** Data to process follows **
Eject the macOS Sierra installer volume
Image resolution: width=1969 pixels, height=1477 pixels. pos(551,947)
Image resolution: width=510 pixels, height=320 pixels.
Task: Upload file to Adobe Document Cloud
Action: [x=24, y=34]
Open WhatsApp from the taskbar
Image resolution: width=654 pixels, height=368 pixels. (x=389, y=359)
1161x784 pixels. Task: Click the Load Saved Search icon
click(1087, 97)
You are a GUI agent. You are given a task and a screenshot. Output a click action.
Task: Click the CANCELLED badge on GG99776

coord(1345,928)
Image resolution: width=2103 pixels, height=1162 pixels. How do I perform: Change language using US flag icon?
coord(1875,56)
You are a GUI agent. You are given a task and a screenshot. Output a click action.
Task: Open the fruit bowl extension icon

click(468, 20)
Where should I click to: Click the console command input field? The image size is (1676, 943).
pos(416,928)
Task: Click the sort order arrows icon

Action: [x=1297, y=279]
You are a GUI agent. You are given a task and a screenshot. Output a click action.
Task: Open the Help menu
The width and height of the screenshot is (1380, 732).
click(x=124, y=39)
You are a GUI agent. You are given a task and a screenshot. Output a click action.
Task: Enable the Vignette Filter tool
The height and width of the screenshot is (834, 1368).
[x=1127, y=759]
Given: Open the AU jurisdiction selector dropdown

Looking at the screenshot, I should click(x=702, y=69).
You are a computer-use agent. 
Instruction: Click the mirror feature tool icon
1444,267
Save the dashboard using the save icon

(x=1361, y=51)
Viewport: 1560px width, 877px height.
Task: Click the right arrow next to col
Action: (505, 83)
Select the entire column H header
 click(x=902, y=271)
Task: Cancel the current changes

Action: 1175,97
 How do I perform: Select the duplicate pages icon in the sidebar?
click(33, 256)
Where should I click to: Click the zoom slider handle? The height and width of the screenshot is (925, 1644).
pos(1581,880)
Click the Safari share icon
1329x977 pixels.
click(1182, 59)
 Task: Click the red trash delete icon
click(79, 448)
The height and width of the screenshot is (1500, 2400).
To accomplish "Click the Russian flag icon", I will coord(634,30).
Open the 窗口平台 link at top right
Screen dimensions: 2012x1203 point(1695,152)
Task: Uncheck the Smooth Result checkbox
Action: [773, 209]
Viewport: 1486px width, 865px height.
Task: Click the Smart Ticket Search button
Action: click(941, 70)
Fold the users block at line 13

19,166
** End of Data to process **
Work to complete:
Set down the whole of the data, exactly as it stands.

Written answer:
Eject the macOS Sierra installer volume
Image resolution: width=1969 pixels, height=1477 pixels. pos(551,947)
Image resolution: width=510 pixels, height=320 pixels.
Task: Upload file to Adobe Document Cloud
Action: [x=24, y=34]
Open WhatsApp from the taskbar
Image resolution: width=654 pixels, height=368 pixels. (x=389, y=359)
1161x784 pixels. Task: Click the Load Saved Search icon
click(1087, 97)
You are a GUI agent. You are given a task and a screenshot. Output a click action.
Task: Click the CANCELLED badge on GG99776

coord(1345,928)
Image resolution: width=2103 pixels, height=1162 pixels. How do I perform: Change language using US flag icon?
coord(1875,56)
You are a GUI agent. You are given a task and a screenshot. Output a click action.
Task: Open the fruit bowl extension icon

click(468, 20)
Where should I click to: Click the console command input field? The image size is (1676, 943).
pos(416,928)
Task: Click the sort order arrows icon

Action: [x=1297, y=279]
You are a GUI agent. You are given a task and a screenshot. Output a click action.
Task: Open the Help menu
The width and height of the screenshot is (1380, 732).
click(x=124, y=39)
You are a GUI agent. You are given a task and a screenshot. Output a click action.
Task: Enable the Vignette Filter tool
The height and width of the screenshot is (834, 1368).
[x=1127, y=759]
Given: Open the AU jurisdiction selector dropdown

Looking at the screenshot, I should click(x=702, y=69).
You are a computer-use agent. 
Instruction: Click the mirror feature tool icon
1444,267
Save the dashboard using the save icon

(x=1361, y=51)
Viewport: 1560px width, 877px height.
Task: Click the right arrow next to col
Action: (505, 83)
Select the entire column H header
 click(x=902, y=271)
Task: Cancel the current changes

Action: 1175,97
 How do I perform: Select the duplicate pages icon in the sidebar?
click(33, 256)
Where should I click to: Click the zoom slider handle? The height and width of the screenshot is (925, 1644).
pos(1581,880)
Click the Safari share icon
1329x977 pixels.
click(1182, 59)
 Task: Click the red trash delete icon
click(79, 448)
The height and width of the screenshot is (1500, 2400).
To accomplish "Click the Russian flag icon", I will coord(634,30).
Open the 窗口平台 link at top right
Screen dimensions: 2012x1203 point(1695,152)
Task: Uncheck the Smooth Result checkbox
Action: [773, 209]
Viewport: 1486px width, 865px height.
Task: Click the Smart Ticket Search button
Action: click(941, 70)
Fold the users block at line 13

19,166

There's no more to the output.